"His foe was folly and his weapon wit"
About this Quote
The line’s elegance is its subtext. By casting folly as an “foe,” Hope personifies irrationality as something organized and aggressive, always advancing. By naming “wit” as the “weapon,” he elevates intelligence into action: wit isn’t mere cleverness, it’s a form of resistance. That matters in late-Victorian and Edwardian culture, when satire and social comedy served as acceptable ways to puncture hypocrisy without openly revolting against class order. Wit becomes the socially permitted blade.

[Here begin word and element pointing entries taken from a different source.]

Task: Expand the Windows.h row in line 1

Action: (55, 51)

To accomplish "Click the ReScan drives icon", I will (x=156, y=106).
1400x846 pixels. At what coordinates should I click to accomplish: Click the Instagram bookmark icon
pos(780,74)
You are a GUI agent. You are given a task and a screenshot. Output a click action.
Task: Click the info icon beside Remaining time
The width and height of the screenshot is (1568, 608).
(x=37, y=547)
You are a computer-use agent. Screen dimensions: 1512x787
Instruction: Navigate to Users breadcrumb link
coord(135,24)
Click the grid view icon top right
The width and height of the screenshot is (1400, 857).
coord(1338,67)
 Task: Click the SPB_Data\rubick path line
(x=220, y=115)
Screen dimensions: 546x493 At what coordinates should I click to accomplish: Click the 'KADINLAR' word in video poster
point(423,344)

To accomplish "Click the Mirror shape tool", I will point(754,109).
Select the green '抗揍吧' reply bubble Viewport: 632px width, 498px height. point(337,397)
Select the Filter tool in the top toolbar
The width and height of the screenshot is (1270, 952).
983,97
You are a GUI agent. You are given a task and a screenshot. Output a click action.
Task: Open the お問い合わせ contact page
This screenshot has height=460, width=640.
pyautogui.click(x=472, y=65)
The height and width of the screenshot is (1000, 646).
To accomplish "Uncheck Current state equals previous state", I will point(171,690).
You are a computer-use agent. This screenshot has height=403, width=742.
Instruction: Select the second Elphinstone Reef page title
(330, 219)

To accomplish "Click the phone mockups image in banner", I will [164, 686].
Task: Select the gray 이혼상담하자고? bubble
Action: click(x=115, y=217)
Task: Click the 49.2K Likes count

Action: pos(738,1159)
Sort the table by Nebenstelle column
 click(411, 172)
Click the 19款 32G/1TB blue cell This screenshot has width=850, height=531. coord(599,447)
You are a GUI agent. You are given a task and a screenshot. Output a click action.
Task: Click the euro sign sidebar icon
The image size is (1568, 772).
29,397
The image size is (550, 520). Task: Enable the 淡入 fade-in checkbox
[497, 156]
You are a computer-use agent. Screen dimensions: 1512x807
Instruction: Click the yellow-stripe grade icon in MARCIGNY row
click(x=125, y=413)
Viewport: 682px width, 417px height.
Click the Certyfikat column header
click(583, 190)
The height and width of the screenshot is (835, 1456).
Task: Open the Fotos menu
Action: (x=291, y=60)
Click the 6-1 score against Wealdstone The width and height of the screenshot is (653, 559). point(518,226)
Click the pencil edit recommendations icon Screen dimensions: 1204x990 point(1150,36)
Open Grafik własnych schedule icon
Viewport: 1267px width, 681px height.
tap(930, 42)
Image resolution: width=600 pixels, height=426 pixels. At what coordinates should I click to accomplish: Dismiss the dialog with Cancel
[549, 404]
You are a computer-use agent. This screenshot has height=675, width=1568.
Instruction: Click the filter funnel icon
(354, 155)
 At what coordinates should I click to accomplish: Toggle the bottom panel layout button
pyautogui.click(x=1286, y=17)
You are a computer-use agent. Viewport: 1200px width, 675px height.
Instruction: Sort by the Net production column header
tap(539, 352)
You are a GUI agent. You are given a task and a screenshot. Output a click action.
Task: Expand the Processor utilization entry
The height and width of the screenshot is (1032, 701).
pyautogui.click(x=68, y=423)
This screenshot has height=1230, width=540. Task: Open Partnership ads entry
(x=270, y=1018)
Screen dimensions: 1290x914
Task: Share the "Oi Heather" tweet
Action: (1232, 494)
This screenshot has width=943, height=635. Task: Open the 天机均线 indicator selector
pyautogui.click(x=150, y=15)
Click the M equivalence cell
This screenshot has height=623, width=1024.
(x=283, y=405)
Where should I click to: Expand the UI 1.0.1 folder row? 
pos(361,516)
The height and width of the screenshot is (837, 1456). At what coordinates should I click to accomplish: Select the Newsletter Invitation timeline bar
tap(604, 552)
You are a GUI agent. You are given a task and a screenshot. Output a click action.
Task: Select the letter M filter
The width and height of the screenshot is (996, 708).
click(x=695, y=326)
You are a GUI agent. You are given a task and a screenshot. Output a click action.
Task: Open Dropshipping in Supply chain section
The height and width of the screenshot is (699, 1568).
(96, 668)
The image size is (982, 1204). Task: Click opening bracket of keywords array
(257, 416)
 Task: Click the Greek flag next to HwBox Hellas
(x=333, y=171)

There’s also an affectionate irony. Fighting folly with wit implies you’ll never run out of enemies; human life keeps supplying them. The hero here isn’t sanctified as noble in the grand sense, but as agile, observant, and unwilling to let nonsense pass unchallenged. It’s a compact manifesto for the writer’s job: if you can’t always change the system, you can at least make it blush.
Quote Details
| Topic | Witty One-Liners |
|---|---|
| Source | Help us find the source |
| Cite |
Citation Formats
APA Style (7th ed.)
Hope, Anthony. (2026, January 15). His foe was folly and his weapon wit. FixQuotes. https://fixquotes.com/quotes/his-foe-was-folly-and-his-weapon-wit-114353/
Chicago Style
Hope, Anthony. "His foe was folly and his weapon wit." FixQuotes. January 15, 2026. https://fixquotes.com/quotes/his-foe-was-folly-and-his-weapon-wit-114353/.
MLA Style (9th ed.)
"His foe was folly and his weapon wit." FixQuotes, 15 Jan. 2026, https://fixquotes.com/quotes/his-foe-was-folly-and-his-weapon-wit-114353/. Accessed 12 Feb. 2026.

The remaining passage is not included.